▸ Required work
Rewrite the rows below, replacing every "screenshot" with "screen capture" and leaving everything else unchanged.

-*-*-

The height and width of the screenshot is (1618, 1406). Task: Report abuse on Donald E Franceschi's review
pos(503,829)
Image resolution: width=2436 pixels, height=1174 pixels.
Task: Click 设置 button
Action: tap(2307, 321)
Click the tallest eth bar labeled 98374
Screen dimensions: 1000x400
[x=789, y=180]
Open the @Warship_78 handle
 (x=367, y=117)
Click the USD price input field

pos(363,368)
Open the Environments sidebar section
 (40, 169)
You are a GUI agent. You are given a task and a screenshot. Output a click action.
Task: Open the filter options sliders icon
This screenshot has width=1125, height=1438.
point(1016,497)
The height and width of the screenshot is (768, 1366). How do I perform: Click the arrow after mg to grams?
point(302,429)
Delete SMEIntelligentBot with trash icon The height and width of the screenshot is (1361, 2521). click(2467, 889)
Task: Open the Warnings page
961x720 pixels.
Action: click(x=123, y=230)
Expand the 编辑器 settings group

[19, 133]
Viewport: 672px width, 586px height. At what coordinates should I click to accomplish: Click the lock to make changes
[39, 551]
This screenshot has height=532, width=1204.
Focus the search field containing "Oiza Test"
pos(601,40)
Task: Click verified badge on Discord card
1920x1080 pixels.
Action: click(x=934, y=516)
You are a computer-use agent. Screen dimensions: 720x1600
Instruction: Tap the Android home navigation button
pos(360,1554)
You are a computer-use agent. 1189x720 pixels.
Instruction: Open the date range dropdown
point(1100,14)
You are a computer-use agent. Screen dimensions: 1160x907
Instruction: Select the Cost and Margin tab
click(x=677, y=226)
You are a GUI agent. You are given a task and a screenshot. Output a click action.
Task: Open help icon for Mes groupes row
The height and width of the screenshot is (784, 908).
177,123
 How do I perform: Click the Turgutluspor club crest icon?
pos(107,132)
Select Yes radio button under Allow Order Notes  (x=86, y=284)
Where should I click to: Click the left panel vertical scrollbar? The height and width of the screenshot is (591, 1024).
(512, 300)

-*-*-

▸ Exercise solution
The height and width of the screen capture is (1618, 1406). Task: Report abuse on Donald E Franceschi's review
pos(503,829)
Image resolution: width=2436 pixels, height=1174 pixels.
Task: Click 设置 button
Action: tap(2307, 321)
Click the tallest eth bar labeled 98374
Screen dimensions: 1000x400
[x=789, y=180]
Open the @Warship_78 handle
 (x=367, y=117)
Click the USD price input field

pos(363,368)
Open the Environments sidebar section
 (40, 169)
You are a GUI agent. You are given a task and a screen capture. Output a click action.
Task: Open the filter options sliders icon
This screen capture has width=1125, height=1438.
point(1016,497)
The height and width of the screen capture is (768, 1366). How do I perform: Click the arrow after mg to grams?
point(302,429)
Delete SMEIntelligentBot with trash icon The height and width of the screen capture is (1361, 2521). click(2467, 889)
Task: Open the Warnings page
961x720 pixels.
Action: click(x=123, y=230)
Expand the 编辑器 settings group

[19, 133]
Viewport: 672px width, 586px height. At what coordinates should I click to accomplish: Click the lock to make changes
[39, 551]
This screen capture has height=532, width=1204.
Focus the search field containing "Oiza Test"
pos(601,40)
Task: Click verified badge on Discord card
1920x1080 pixels.
Action: click(x=934, y=516)
You are a computer-use agent. Screen dimensions: 720x1600
Instruction: Tap the Android home navigation button
pos(360,1554)
You are a computer-use agent. 1189x720 pixels.
Instruction: Open the date range dropdown
point(1100,14)
You are a computer-use agent. Screen dimensions: 1160x907
Instruction: Select the Cost and Margin tab
click(x=677, y=226)
You are a GUI agent. You are given a task and a screen capture. Output a click action.
Task: Open help icon for Mes groupes row
The height and width of the screen capture is (784, 908).
177,123
 How do I perform: Click the Turgutluspor club crest icon?
pos(107,132)
Select Yes radio button under Allow Order Notes  (x=86, y=284)
Where should I click to: Click the left panel vertical scrollbar? The height and width of the screen capture is (591, 1024).
(512, 300)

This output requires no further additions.